Lamborghini prezentuje swój Huracan STO

W środę Lamborghini zaprezentowało ostateczną wersję swojego Huracana: STO (od Super Trofeo Omologata).

opublikowany 18/11/2020 à 18:01

Pierre Tassel

0 Zobacz komentarze)

Lamborghini prezentuje swój Huracan STO

Z toru na drogę, krok szczęśliwie przebyty Lamborghini. Opierając się na modelach wyczynowych Huracan Super Trofeo i Huracan GT3 Evo, Sant'Agata Bolognese zaprezentuje w tę środę ekstremalną wizję swojego supersamochodu Huracan: STO (Super Trofeo Omologata).

 

 

Bez zmian w DNA i sercu tego pięknego Włocha, z 10-litrowym atmosferycznym silnikiem V5,2 o mocy 640 KM (30 więcej niż w napędzie Evo), oferującym moment obrotowy 565 Nm przy 6 obr./min, wszystko przenoszone wyłącznie na tylne koła, dla czegoś więcej niż tylko nerwowego napędu.

 

 

Nowość STO wnosi zwłaszcza w aspekcie zewnętrznym. Jego przednią część można streścić według marki w jednym elemencie „cofango”, obejmującym zderzak, przednią maskę i błotniki.
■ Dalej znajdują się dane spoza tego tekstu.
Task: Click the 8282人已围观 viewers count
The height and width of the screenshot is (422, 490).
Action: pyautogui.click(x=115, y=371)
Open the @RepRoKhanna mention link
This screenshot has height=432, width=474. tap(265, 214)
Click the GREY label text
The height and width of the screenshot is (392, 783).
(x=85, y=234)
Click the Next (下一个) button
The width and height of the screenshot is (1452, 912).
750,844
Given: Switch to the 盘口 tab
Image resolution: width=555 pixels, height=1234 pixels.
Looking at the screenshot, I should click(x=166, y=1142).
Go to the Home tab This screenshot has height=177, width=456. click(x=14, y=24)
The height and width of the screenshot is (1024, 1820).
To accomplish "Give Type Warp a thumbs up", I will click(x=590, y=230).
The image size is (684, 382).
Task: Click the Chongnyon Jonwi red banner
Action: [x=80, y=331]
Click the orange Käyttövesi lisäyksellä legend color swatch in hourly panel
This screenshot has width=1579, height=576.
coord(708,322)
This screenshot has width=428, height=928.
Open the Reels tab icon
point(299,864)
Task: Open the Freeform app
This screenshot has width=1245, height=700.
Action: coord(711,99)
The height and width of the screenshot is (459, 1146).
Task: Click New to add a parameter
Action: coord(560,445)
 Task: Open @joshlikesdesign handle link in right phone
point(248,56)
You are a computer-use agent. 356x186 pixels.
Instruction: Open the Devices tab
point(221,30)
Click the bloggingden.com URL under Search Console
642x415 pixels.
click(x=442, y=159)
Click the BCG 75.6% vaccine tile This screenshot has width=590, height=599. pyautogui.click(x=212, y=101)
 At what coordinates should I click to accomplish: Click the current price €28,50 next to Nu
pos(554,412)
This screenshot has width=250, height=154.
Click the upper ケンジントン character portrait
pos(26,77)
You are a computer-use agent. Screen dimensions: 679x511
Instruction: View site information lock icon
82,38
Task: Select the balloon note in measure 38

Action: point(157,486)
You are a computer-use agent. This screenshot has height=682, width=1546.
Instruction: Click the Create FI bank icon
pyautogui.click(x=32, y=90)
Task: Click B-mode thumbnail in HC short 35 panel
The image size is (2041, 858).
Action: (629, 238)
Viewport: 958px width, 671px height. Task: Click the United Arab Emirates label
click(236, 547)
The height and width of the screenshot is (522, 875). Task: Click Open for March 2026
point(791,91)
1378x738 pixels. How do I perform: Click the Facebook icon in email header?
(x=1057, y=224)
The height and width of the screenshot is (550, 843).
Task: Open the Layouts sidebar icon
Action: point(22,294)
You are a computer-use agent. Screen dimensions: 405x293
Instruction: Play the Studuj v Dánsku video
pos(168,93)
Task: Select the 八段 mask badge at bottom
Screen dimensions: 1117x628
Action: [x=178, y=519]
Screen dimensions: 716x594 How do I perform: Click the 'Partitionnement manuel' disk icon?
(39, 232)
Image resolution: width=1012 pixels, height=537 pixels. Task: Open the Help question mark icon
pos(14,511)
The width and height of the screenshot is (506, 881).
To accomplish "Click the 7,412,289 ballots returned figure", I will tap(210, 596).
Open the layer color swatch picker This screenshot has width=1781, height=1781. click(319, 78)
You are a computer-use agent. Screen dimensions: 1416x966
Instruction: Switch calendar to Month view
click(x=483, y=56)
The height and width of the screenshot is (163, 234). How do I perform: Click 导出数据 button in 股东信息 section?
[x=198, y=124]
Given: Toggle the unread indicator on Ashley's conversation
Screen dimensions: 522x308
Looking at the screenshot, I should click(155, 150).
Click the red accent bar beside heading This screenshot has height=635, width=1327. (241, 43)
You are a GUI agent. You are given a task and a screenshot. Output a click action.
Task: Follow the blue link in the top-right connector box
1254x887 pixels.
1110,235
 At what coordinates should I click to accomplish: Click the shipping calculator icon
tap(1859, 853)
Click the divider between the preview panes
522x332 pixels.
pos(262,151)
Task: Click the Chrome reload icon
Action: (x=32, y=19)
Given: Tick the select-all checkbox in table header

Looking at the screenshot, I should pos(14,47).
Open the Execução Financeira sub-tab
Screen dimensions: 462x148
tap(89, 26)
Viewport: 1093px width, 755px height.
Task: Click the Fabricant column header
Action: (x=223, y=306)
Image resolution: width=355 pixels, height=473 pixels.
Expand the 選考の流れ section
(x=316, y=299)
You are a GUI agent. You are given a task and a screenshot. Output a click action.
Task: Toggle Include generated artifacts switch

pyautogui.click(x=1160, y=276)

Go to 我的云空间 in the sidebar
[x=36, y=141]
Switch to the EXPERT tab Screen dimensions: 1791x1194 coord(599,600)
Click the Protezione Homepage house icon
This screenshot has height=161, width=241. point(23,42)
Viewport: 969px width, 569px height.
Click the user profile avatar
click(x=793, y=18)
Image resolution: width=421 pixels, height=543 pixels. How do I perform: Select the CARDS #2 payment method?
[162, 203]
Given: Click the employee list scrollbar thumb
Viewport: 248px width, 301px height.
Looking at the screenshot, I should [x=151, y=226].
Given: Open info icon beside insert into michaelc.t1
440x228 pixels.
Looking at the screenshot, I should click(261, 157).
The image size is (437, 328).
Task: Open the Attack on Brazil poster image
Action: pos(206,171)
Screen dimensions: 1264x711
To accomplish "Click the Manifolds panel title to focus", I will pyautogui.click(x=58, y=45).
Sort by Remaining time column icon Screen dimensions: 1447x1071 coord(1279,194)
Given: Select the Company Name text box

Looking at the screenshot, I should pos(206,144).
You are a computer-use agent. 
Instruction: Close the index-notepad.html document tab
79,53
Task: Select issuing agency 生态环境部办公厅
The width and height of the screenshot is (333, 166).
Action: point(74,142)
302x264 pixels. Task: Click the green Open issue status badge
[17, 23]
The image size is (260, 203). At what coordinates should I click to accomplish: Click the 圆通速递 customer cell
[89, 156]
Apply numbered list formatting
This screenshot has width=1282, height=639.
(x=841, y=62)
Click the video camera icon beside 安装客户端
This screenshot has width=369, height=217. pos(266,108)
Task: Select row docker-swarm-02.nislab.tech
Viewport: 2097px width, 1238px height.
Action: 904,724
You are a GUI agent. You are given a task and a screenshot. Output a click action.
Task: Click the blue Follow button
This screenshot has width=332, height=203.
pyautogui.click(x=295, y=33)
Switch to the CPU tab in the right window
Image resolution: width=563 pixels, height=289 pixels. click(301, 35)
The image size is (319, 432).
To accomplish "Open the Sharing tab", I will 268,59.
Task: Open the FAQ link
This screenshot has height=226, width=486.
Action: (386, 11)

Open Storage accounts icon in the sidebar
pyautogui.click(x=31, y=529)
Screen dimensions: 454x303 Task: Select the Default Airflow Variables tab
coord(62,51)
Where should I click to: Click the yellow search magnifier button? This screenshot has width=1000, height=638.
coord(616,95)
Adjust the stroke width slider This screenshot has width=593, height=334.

Zapewnia to oszczędność masy, a wszystko to w połączeniu z poszukiwaniem maksymalnej wydajności aerodynamicznej.

W przedniej masce znajdują się dwa otwory, których zadaniem jest usprawnienie przepływu powietrza w kierunku centralnej chłodnicy, przy jednoczesnej maksymalizacji siły docisku, natomiast nowy przedni splitter odpowiada za skierowanie strumienia powietrza do tylnego dyfuzora.

Wlot powietrza na pokrywie silnika poprzedza płetwę rekina charakterystyczną dla wersji Super Trofeo, przed regulowanym tylnym skrzydłem, zapewniającym najlepsze możliwe osiągi.

 

 

W ten sposób wydajność przepływu powietrza została poprawiona o 37%, gdy siła docisku aerodynamicznego wzrosła o 53% w porównaniu do i tak już paskudnej wersji Performante.

Przyrost masy skutkuje maksymalnym wykorzystaniem włókna węglowego w połączeniu z felgami magnezowymi. Masa na wadze wynosi zatem 1339 kg bez ładunku, o 43 mniej niż w przypadku Performante. Wszystko ze znacznie poprawionym hamowaniem dzięki współpracy z Brembo.

 

 

Wnętrze Huracan STO oferuje oczywiście cały świat wyścigów, z dodatkiem włókna węglowego, od kubełkowych foteli po panele drzwi. Wszystko… za 249 412 euro bez podatku

 

 

0 Zobacz komentarze)

Aby przeczytać także

komentarze

*Przestrzeń zarezerwowana dla zalogowanych użytkowników. Proszę vous connecter aby móc odpowiedzieć lub opublikować komentarz!